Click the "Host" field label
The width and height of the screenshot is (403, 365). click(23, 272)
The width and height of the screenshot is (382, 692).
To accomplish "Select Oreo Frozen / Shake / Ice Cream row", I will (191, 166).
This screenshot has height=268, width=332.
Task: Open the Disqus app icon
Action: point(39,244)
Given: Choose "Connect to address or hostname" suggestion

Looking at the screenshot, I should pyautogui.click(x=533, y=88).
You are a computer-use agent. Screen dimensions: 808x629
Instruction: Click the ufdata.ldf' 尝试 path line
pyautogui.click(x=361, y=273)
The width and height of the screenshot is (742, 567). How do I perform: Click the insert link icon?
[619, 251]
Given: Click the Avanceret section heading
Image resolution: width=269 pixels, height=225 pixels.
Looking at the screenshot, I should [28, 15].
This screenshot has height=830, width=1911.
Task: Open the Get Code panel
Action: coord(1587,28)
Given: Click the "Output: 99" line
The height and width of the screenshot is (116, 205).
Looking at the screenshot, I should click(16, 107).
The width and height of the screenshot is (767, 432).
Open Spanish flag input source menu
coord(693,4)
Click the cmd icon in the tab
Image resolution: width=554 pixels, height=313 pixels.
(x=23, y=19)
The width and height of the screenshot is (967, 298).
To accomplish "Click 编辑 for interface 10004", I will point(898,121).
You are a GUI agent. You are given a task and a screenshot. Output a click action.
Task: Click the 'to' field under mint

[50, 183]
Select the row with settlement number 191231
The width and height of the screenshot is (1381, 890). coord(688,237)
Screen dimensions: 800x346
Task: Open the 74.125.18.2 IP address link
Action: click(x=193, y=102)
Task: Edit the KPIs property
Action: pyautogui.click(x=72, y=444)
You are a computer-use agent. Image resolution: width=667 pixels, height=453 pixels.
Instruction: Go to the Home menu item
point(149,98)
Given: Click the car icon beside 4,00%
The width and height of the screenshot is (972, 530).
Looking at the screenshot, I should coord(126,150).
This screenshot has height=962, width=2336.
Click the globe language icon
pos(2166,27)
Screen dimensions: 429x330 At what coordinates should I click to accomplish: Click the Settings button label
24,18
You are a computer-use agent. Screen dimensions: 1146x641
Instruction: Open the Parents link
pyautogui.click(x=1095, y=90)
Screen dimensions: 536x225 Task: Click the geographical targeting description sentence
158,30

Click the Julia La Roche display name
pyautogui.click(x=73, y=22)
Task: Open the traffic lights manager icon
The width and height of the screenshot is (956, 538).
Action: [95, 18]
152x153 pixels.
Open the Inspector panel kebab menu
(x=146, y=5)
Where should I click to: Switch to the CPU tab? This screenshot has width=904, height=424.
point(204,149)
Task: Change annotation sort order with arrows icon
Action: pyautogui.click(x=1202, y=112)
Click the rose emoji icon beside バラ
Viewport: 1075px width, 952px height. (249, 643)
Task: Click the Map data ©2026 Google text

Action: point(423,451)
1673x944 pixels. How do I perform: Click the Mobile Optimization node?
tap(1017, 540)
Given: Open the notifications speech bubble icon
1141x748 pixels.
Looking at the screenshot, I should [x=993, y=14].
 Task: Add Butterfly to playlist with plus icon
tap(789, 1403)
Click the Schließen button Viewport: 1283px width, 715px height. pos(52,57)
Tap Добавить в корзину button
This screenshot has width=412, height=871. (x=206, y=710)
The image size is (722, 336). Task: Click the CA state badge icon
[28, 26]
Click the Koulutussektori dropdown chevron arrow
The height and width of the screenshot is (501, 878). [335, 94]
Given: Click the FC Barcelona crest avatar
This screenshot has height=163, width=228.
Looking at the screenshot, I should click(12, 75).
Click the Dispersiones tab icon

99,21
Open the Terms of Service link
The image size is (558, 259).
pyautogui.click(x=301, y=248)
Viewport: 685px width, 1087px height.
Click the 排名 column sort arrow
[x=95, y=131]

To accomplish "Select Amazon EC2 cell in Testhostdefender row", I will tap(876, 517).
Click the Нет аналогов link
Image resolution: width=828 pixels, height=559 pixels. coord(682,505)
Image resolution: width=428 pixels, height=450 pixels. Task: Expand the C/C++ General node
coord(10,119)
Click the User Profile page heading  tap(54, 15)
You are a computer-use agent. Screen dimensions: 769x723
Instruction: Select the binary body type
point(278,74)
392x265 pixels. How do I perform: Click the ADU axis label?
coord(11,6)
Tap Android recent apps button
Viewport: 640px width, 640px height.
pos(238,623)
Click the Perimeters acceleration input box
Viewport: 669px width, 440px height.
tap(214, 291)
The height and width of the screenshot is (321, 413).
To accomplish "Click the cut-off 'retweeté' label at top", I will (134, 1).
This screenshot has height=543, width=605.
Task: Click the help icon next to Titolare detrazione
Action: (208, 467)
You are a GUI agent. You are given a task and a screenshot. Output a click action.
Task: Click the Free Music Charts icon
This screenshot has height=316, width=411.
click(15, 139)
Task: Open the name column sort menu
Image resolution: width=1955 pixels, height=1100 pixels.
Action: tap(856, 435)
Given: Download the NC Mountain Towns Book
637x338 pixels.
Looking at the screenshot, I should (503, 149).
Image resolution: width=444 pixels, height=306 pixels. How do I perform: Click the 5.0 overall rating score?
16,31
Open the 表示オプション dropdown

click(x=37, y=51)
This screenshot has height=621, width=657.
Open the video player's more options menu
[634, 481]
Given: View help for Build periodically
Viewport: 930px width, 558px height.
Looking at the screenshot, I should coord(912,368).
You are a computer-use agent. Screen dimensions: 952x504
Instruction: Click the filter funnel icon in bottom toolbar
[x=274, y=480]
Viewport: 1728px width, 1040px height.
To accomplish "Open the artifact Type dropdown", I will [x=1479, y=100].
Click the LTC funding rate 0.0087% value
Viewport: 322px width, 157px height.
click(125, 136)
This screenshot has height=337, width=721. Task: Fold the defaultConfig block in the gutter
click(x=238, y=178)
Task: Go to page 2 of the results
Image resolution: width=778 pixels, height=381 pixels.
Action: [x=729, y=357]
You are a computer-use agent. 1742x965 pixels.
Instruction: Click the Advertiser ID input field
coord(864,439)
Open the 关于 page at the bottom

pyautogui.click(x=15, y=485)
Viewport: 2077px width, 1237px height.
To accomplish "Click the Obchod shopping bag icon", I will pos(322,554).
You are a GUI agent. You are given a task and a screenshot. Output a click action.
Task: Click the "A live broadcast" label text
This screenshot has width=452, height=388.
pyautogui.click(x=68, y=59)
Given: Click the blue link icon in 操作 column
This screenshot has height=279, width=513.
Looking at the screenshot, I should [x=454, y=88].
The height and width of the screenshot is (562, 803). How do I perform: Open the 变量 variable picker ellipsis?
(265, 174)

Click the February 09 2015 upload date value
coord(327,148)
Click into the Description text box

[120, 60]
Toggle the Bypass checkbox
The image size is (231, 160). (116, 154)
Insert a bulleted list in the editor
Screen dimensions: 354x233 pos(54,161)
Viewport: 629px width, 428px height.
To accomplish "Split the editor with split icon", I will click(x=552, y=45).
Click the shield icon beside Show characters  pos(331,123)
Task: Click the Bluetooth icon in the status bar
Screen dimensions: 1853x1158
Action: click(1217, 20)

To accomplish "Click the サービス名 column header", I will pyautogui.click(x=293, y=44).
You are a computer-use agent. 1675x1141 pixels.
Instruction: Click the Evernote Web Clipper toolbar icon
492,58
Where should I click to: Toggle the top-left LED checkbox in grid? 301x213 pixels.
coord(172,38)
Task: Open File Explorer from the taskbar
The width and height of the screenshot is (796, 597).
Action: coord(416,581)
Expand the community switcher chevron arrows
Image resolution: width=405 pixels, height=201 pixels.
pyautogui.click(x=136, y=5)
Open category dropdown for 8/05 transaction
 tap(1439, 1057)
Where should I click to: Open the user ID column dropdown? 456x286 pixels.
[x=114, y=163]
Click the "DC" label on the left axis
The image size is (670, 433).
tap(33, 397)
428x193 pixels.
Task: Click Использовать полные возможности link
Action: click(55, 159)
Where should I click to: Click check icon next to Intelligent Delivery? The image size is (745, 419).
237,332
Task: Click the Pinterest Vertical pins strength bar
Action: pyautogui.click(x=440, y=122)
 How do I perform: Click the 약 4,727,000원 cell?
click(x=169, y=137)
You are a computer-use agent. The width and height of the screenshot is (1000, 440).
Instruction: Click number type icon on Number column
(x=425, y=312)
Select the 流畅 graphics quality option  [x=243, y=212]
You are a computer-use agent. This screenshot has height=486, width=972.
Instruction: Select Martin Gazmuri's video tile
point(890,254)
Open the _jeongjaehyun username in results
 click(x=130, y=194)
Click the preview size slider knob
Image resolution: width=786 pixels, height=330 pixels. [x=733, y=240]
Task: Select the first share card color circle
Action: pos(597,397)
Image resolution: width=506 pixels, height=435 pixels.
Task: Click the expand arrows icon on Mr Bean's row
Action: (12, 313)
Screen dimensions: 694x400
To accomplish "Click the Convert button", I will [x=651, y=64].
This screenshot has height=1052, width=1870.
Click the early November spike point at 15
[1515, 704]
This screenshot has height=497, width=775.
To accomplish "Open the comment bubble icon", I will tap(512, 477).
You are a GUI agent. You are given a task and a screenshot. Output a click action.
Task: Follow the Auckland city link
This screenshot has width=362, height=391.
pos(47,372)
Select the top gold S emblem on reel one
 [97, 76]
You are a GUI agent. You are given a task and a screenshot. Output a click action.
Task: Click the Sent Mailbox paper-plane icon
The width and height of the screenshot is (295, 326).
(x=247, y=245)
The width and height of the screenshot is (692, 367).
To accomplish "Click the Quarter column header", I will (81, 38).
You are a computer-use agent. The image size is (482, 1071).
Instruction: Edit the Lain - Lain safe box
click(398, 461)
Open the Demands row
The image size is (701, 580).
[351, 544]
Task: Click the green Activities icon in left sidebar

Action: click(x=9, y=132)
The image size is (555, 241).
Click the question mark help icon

——

What you are asked to do:
Copy the rows exactly as they appear, starting at the line that contains "You are a computer-use agent. 1675x1141" and ending after the line that contains "click(x=169, y=137)".

The reply:
You are a computer-use agent. 1675x1141 pixels.
Instruction: Click the Evernote Web Clipper toolbar icon
492,58
Where should I click to: Toggle the top-left LED checkbox in grid? 301x213 pixels.
coord(172,38)
Task: Open File Explorer from the taskbar
The width and height of the screenshot is (796, 597).
Action: coord(416,581)
Expand the community switcher chevron arrows
Image resolution: width=405 pixels, height=201 pixels.
pyautogui.click(x=136, y=5)
Open category dropdown for 8/05 transaction
 tap(1439, 1057)
Where should I click to: Open the user ID column dropdown? 456x286 pixels.
[x=114, y=163]
Click the "DC" label on the left axis
The image size is (670, 433).
tap(33, 397)
428x193 pixels.
Task: Click Использовать полные возможности link
Action: click(55, 159)
Where should I click to: Click check icon next to Intelligent Delivery? The image size is (745, 419).
237,332
Task: Click the Pinterest Vertical pins strength bar
Action: pyautogui.click(x=440, y=122)
 How do I perform: Click the 약 4,727,000원 cell?
click(x=169, y=137)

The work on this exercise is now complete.